## PROBLEM REQUIREMENTS
Reproduce verbatim the part of the listing that opens with the line containing "Click the Apple" and closes with the line containing "tap(186, 355)", including both of those lines.

═════ WORKING DATA

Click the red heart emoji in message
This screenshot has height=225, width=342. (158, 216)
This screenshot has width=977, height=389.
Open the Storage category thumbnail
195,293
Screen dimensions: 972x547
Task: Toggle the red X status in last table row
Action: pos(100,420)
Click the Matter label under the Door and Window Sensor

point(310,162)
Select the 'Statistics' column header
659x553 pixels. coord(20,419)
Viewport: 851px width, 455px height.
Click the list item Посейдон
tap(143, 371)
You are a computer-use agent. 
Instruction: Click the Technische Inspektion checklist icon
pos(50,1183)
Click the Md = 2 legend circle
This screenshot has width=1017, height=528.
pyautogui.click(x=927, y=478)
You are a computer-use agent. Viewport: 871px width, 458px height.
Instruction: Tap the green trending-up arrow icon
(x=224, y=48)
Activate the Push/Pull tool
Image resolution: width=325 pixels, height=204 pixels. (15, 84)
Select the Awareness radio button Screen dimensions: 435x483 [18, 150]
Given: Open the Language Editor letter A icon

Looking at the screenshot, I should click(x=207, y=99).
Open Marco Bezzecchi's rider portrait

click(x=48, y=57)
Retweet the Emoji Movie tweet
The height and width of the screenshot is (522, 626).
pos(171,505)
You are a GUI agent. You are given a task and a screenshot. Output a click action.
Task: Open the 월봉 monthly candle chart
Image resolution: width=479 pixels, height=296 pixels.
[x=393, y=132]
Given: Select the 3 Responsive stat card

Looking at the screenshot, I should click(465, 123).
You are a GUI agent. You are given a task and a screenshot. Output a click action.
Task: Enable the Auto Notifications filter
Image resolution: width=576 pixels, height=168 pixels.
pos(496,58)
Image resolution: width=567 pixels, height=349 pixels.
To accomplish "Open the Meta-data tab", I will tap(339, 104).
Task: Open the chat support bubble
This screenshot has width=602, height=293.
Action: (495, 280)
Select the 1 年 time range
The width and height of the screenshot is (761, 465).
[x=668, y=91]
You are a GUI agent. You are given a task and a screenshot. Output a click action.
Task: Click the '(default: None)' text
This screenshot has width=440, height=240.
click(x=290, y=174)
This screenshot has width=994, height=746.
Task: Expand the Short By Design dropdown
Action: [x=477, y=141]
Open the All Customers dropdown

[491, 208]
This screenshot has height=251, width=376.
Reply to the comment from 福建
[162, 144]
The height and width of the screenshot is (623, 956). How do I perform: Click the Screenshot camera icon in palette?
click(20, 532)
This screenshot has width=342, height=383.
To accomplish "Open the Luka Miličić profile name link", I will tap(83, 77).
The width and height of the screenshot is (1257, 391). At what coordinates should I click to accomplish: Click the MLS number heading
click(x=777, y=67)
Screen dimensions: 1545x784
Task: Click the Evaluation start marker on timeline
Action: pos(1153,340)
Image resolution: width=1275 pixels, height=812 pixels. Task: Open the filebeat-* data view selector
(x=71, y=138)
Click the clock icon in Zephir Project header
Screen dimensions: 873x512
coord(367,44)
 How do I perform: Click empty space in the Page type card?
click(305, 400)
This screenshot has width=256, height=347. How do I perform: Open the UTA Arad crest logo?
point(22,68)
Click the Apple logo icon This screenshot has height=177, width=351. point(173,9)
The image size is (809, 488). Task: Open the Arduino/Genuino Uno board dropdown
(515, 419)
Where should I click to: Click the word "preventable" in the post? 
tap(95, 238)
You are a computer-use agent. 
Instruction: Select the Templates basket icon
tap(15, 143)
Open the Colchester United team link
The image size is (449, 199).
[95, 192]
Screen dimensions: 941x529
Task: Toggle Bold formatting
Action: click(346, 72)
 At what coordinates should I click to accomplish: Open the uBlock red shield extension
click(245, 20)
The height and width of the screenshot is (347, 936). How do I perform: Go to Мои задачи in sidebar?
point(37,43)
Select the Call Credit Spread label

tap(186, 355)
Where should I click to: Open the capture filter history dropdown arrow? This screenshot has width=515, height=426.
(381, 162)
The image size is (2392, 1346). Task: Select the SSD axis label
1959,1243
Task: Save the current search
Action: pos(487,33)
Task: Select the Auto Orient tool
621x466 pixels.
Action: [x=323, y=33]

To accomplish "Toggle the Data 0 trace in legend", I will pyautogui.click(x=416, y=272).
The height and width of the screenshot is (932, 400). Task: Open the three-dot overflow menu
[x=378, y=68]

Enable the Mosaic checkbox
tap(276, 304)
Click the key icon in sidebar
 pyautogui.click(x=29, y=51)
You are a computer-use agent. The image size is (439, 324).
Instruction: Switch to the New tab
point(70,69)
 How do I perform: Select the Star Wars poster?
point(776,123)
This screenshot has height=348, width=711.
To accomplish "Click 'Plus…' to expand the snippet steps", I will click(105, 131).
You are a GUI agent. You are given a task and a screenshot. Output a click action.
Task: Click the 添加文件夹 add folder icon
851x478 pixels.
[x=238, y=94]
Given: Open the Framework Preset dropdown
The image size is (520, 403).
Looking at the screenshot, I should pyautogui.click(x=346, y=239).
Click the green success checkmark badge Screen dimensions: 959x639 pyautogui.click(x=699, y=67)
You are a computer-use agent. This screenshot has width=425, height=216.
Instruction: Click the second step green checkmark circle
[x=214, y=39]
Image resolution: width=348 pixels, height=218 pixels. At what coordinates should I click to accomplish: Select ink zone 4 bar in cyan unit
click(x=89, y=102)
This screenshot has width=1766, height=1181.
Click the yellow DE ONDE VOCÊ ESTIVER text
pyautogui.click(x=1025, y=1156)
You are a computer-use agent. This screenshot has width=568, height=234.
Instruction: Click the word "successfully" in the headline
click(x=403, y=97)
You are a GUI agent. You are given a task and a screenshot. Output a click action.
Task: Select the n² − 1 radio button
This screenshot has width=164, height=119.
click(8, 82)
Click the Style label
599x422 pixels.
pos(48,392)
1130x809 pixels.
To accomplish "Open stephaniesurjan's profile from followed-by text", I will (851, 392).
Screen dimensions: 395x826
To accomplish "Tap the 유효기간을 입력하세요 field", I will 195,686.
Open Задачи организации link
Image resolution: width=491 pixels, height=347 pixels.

══════════

## PROBLEM SOLUTION
Click the Apple logo icon This screenshot has height=177, width=351. point(173,9)
The image size is (809, 488). Task: Open the Arduino/Genuino Uno board dropdown
(515, 419)
Where should I click to: Click the word "preventable" in the post? 
tap(95, 238)
You are a computer-use agent. 
Instruction: Select the Templates basket icon
tap(15, 143)
Open the Colchester United team link
The image size is (449, 199).
[95, 192]
Screen dimensions: 941x529
Task: Toggle Bold formatting
Action: click(346, 72)
 At what coordinates should I click to accomplish: Open the uBlock red shield extension
click(245, 20)
The height and width of the screenshot is (347, 936). How do I perform: Go to Мои задачи in sidebar?
point(37,43)
Select the Call Credit Spread label

tap(186, 355)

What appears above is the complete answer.